>> BEGIN Data section

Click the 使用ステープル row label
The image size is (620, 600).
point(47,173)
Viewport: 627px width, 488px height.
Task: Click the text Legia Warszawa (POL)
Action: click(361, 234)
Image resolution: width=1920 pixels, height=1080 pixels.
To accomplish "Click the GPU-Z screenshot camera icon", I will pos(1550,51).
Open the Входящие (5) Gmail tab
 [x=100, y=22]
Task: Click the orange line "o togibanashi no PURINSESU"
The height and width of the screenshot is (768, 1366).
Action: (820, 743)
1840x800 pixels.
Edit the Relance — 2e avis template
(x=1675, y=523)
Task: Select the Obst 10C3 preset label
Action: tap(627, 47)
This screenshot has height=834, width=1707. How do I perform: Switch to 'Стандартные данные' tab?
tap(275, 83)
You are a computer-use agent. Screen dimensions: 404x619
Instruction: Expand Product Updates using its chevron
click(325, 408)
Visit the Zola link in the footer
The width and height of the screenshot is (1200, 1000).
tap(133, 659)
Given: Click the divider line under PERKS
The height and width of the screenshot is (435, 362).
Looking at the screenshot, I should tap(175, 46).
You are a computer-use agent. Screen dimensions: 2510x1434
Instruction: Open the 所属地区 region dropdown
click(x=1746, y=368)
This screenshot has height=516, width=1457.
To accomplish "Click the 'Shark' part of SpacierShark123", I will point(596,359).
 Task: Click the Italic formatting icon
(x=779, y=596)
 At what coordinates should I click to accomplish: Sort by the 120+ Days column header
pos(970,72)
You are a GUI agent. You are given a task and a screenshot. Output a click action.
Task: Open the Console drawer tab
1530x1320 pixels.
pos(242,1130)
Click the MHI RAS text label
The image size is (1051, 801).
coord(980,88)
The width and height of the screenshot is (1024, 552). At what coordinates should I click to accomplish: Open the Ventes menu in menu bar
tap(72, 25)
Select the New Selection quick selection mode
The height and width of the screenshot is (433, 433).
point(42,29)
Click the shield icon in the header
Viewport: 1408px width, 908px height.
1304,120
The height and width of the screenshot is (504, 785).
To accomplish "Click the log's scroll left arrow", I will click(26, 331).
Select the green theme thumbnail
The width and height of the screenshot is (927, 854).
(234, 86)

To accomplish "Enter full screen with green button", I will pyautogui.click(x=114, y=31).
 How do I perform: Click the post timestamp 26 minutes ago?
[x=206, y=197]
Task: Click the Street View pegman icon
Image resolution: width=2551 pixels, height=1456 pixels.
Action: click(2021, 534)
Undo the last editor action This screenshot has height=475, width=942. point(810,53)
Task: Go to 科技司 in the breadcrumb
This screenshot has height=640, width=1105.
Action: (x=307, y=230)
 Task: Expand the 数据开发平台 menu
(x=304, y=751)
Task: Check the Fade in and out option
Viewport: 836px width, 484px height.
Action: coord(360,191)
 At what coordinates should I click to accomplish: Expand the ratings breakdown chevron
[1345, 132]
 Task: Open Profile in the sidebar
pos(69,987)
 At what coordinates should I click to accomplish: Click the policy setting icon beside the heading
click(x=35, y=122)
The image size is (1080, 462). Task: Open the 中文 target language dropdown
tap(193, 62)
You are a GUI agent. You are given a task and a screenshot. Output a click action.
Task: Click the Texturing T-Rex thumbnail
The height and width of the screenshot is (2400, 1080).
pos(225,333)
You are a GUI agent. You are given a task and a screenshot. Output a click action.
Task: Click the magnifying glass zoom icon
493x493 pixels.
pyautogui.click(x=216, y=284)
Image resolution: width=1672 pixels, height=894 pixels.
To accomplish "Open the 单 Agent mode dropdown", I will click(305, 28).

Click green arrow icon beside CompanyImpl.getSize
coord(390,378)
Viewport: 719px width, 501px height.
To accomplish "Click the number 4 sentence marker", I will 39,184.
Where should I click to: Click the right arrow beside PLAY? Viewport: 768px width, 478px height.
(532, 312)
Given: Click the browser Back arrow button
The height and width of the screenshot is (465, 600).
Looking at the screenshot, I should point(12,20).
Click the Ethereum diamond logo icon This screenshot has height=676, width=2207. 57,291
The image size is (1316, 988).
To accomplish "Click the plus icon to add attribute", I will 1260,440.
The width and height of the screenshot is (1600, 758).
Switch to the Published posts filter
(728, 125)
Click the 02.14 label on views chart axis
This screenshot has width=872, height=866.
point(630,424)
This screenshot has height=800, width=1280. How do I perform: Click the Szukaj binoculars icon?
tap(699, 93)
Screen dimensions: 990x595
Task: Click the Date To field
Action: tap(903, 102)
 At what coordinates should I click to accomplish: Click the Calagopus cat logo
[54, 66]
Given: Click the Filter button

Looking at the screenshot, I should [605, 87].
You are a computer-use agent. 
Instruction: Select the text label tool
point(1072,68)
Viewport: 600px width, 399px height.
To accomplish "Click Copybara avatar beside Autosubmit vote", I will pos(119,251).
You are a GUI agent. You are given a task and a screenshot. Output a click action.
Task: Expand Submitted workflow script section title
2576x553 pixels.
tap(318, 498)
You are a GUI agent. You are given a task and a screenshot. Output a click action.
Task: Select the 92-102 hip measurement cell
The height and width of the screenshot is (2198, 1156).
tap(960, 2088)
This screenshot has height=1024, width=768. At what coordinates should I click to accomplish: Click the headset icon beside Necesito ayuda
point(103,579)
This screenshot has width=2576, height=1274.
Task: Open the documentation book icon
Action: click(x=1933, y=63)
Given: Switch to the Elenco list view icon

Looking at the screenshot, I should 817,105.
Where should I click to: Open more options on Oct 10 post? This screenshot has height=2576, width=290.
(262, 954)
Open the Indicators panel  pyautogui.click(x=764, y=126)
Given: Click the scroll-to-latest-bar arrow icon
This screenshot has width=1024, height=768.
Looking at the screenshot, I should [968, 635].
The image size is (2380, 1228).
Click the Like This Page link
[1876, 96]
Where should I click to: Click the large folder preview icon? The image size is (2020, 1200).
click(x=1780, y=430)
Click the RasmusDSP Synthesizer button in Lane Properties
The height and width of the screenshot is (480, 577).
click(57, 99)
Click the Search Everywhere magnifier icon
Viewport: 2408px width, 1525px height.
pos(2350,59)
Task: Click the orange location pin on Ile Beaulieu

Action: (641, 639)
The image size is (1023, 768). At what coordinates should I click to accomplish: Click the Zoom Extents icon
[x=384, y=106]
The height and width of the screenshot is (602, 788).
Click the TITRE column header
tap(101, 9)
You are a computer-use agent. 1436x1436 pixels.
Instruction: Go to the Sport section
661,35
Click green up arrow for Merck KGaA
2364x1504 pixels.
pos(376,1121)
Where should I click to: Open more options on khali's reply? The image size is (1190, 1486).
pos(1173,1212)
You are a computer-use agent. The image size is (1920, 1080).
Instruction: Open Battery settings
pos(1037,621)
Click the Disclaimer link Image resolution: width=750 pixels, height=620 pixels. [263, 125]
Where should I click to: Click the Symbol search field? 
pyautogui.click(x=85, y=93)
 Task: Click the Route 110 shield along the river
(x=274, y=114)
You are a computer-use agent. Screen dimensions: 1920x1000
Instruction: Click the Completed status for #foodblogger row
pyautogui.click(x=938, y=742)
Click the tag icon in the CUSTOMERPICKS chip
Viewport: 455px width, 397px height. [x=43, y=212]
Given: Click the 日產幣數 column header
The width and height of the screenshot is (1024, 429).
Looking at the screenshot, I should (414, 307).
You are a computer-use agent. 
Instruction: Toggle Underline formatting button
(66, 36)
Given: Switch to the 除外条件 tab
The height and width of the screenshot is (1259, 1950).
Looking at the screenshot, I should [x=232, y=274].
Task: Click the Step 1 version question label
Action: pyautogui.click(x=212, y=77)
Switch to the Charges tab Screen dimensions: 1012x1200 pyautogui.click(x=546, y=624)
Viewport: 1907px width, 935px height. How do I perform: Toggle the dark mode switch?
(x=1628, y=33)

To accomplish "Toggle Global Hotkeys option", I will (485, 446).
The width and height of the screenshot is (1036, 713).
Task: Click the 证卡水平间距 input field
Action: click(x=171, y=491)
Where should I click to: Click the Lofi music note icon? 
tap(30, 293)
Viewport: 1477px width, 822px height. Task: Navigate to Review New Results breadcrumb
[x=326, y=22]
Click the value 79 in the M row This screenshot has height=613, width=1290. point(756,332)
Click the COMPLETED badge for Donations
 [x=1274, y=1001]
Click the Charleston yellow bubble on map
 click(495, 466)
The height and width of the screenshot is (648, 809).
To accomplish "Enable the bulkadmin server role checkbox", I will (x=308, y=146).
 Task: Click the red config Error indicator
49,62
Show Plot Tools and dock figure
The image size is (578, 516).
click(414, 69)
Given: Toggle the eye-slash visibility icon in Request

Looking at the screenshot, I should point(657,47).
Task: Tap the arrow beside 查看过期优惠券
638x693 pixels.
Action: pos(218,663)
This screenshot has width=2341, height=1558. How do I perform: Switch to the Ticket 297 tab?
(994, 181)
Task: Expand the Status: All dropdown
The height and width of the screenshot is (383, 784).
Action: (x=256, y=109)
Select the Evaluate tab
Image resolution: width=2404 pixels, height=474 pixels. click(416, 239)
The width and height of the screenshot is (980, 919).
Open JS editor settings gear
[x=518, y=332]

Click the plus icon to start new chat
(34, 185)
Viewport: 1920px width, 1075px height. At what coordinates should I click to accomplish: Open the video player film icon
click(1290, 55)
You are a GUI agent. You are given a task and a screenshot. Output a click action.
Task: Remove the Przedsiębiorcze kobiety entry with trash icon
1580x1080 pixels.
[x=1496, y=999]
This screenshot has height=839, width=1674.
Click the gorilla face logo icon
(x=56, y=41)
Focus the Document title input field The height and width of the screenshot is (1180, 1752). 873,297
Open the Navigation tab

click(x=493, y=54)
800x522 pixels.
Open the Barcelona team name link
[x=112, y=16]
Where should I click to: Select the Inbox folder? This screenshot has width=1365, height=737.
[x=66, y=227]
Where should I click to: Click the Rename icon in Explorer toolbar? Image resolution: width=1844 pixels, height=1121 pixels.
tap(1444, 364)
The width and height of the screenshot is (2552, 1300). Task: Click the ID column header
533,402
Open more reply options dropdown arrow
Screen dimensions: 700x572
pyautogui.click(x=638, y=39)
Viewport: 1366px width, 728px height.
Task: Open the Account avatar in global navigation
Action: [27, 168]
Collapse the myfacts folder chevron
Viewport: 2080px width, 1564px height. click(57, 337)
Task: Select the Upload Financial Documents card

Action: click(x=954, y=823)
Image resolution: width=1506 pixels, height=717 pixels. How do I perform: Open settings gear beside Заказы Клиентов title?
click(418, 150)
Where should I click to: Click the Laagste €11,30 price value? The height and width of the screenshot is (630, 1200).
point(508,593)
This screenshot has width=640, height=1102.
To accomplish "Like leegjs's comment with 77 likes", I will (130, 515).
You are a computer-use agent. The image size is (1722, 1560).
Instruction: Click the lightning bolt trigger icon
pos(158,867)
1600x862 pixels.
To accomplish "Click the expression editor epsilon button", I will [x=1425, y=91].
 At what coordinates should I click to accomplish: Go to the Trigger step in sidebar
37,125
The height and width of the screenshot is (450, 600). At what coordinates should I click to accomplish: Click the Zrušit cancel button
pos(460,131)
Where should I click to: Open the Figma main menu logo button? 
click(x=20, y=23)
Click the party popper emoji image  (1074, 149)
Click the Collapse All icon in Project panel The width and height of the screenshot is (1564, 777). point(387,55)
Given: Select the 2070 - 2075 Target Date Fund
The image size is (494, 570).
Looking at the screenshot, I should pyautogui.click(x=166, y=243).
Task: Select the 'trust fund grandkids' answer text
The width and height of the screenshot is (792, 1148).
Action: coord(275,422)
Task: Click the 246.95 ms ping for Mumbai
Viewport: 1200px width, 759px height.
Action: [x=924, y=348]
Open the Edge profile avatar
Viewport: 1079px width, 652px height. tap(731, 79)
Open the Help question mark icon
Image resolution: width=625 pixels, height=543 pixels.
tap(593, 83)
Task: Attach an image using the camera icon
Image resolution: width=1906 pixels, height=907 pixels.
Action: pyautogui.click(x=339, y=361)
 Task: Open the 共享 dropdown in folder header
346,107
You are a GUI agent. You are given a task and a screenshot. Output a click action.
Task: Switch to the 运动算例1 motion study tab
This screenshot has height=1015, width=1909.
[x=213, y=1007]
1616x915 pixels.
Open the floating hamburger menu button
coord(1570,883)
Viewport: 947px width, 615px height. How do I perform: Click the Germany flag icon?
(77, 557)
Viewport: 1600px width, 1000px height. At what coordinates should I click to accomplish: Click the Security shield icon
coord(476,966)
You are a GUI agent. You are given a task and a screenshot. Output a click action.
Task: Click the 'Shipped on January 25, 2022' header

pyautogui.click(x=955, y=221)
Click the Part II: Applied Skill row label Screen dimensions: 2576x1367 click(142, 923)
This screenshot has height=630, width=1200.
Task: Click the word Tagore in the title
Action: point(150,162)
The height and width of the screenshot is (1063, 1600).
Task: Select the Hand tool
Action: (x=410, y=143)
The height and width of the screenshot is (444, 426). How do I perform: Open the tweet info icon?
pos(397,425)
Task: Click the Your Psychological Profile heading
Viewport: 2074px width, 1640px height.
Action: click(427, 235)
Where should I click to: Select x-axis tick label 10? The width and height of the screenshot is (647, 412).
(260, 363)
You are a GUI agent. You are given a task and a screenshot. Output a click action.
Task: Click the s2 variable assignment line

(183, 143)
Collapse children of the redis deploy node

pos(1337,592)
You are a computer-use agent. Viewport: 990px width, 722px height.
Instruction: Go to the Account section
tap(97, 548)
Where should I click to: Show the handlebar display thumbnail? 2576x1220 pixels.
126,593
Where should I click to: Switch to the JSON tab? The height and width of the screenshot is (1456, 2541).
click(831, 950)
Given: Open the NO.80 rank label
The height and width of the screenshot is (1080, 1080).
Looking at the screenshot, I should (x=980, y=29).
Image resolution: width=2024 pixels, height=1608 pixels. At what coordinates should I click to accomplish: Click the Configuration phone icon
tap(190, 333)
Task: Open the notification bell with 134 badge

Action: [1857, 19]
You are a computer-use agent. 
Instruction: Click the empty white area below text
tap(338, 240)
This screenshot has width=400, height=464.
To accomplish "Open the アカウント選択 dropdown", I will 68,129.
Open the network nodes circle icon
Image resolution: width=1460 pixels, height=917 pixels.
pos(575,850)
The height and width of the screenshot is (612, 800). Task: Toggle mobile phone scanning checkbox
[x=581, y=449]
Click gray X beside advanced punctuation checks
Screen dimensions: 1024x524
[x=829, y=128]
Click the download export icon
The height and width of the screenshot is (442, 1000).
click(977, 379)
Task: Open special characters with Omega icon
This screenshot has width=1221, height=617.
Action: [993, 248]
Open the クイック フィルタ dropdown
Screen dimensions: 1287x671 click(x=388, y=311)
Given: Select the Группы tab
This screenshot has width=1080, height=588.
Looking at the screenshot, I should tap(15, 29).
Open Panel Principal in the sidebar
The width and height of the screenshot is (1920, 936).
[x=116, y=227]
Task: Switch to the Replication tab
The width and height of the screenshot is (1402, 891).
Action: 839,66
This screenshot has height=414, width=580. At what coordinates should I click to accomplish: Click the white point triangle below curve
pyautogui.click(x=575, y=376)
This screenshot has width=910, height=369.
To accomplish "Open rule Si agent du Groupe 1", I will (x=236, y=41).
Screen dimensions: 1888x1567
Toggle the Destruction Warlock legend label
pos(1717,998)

>> END Data section

Exercise >> Lay out as a numbered list the lines from the start of the items through the line that contains "pos(970,72)", leaving out any blank lines.

Result for this exercise >>
1. Click the 使用ステープル row label
2. The image size is (620, 600).
3. point(47,173)
4. Viewport: 627px width, 488px height.
5. Task: Click the text Legia Warszawa (POL)
6. Action: click(361, 234)
7. Image resolution: width=1920 pixels, height=1080 pixels.
8. To accomplish "Click the GPU-Z screenshot camera icon", I will pos(1550,51).
9. Open the Входящие (5) Gmail tab
10.  [x=100, y=22]
11. Task: Click the orange line "o togibanashi no PURINSESU"
12. The height and width of the screenshot is (768, 1366).
13. Action: (820, 743)
14. 1840x800 pixels.
15. Edit the Relance — 2e avis template
16. (x=1675, y=523)
17. Task: Select the Obst 10C3 preset label
18. Action: tap(627, 47)
19. This screenshot has height=834, width=1707. How do I perform: Switch to 'Стандартные данные' tab?
20. tap(275, 83)
21. You are a computer-use agent. Screen dimensions: 404x619
22. Instruction: Expand Product Updates using its chevron
23. click(325, 408)
24. Visit the Zola link in the footer
25. The width and height of the screenshot is (1200, 1000).
26. tap(133, 659)
27. Given: Click the divider line under PERKS
28. The height and width of the screenshot is (435, 362).
29. Looking at the screenshot, I should tap(175, 46).
30. You are a computer-use agent. Screen dimensions: 2510x1434
31. Instruction: Open the 所属地区 region dropdown
32. click(x=1746, y=368)
33. This screenshot has height=516, width=1457.
34. To accomplish "Click the 'Shark' part of SpacierShark123", I will point(596,359).
35.  Task: Click the Italic formatting icon
36. (x=779, y=596)
37.  At what coordinates should I click to accomplish: Sort by the 120+ Days column header
38. pos(970,72)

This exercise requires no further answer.